Factor completely.$$18 p^{6}+24 p^{3}$$

Answer

**step1** Understanding the problem

The problem asks us to factor the given algebraic expression completely. The expression is $$18 p^{6}+24 p^{3}$$. Factoring means finding the greatest common factor (GCF) of all terms in the expression and rewriting the expression as a product of this GCF and the remaining expression.

**step2** Finding the greatest common factor of the numerical coefficients

First, we identify the numerical coefficients in the expression, which are 18 and 24. We need to find the greatest common factor (GCF) of these two numbers.
Let's list the factors of 18: 1, 2, 3, 6, 9, 18.
Let's list the factors of 24: 1, 2, 3, 4, 6, 8, 12, 24.
The largest number that appears in both lists of factors is 6. Therefore, the GCF of 18 and 24 is 6.

**step3** Finding the greatest common factor of the variable parts

Next, we identify the variable parts in the expression, which are $$p^6$$ and $$p^3$$. We need to find the greatest common factor (GCF) of these variable terms.
The term $$p^6$$ means 'p' multiplied by itself 6 times ($$p \times p \times p \times p \times p \times p$$).
The term $$p^3$$ means 'p' multiplied by itself 3 times ($$p \times p \times p$$).
The common part that can be factored out from both $$p^6$$ and $$p^3$$ is the term with the lowest exponent, which is $$p^3$$. This is because $$p^6$$ can be written as $$p^3 \times p^3$$.
Therefore, the GCF of $$p^6$$ and $$p^3$$ is $$p^3$$.

**step4** Determining the overall greatest common factor

To find the overall greatest common factor (GCF) of the entire expression $$18 p^{6}+24 p^{3}$$, we combine the GCF of the numerical coefficients and the GCF of the variable parts.
The numerical GCF is 6.
The variable GCF is $$p^3$$.
So, the overall GCF of the expression is $$6p^3$$.

**step5** Factoring out the GCF from each term

Now, we divide each term in the original expression by the GCF we found, which is $$6p^3$$.
For the first term, $$18 p^{6}$$, we divide by $$6p^3$$:
$$18 p^{6} \div 6p^3 = (18 \div 6) \times (p^{6} \div p^3)$$.
$$18 \div 6 = 3$$.
$$p^{6} \div p^3 = p^{(6-3)} = p^3$$.
So, the result for the first term is $$3p^3$$.
For the second term, $$24 p^{3}$$, we divide by $$6p^3$$:
$$24 p^{3} \div 6p^3 = (24 \div 6) \times (p^{3} \div p^3)$$.
$$24 \div 6 = 4$$.
$$p^{3} \div p^3 = p^{(3-3)} = p^0 = 1$$.
So, the result for the second term is $$4 \times 1 = 4$$.

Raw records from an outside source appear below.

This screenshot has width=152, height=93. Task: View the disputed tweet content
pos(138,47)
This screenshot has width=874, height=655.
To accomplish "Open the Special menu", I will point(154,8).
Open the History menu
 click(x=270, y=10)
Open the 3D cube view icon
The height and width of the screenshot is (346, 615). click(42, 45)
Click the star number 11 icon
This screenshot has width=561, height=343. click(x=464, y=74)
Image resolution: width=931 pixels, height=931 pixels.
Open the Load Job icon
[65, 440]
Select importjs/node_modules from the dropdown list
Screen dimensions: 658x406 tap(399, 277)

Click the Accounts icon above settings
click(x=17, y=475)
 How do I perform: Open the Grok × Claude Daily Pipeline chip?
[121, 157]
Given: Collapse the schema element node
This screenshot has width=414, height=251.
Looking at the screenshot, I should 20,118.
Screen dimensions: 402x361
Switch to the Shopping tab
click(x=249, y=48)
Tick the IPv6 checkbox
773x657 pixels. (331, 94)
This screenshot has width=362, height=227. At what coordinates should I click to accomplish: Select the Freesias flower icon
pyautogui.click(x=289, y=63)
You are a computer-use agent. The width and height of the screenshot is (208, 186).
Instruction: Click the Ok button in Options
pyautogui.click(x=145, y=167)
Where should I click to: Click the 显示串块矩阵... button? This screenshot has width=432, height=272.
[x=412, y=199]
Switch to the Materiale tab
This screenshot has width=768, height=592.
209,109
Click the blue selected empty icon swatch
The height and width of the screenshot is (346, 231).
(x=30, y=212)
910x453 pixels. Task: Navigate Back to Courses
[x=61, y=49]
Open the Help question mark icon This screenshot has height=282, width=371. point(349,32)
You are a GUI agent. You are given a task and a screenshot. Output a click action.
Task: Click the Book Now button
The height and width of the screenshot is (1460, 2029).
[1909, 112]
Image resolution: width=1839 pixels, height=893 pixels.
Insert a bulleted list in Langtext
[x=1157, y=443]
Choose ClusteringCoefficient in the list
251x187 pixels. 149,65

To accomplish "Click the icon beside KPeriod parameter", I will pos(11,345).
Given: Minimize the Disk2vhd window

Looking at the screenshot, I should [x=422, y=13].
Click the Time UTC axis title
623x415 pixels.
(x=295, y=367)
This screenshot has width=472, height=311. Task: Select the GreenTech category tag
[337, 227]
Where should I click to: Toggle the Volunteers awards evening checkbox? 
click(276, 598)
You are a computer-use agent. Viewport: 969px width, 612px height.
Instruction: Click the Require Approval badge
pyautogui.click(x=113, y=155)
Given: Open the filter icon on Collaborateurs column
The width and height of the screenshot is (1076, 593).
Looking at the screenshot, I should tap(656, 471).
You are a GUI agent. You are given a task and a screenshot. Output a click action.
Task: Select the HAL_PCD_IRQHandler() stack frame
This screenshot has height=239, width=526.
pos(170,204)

**step6** Writing the completely factored expression

Finally, we write the completely factored expression by placing the GCF outside the parentheses and the results of the division (from the previous step) inside the parentheses, separated by the original operation sign (+).
$$18 p^{6}+24 p^{3} = 6p^3 (3p^3 + 4)$$.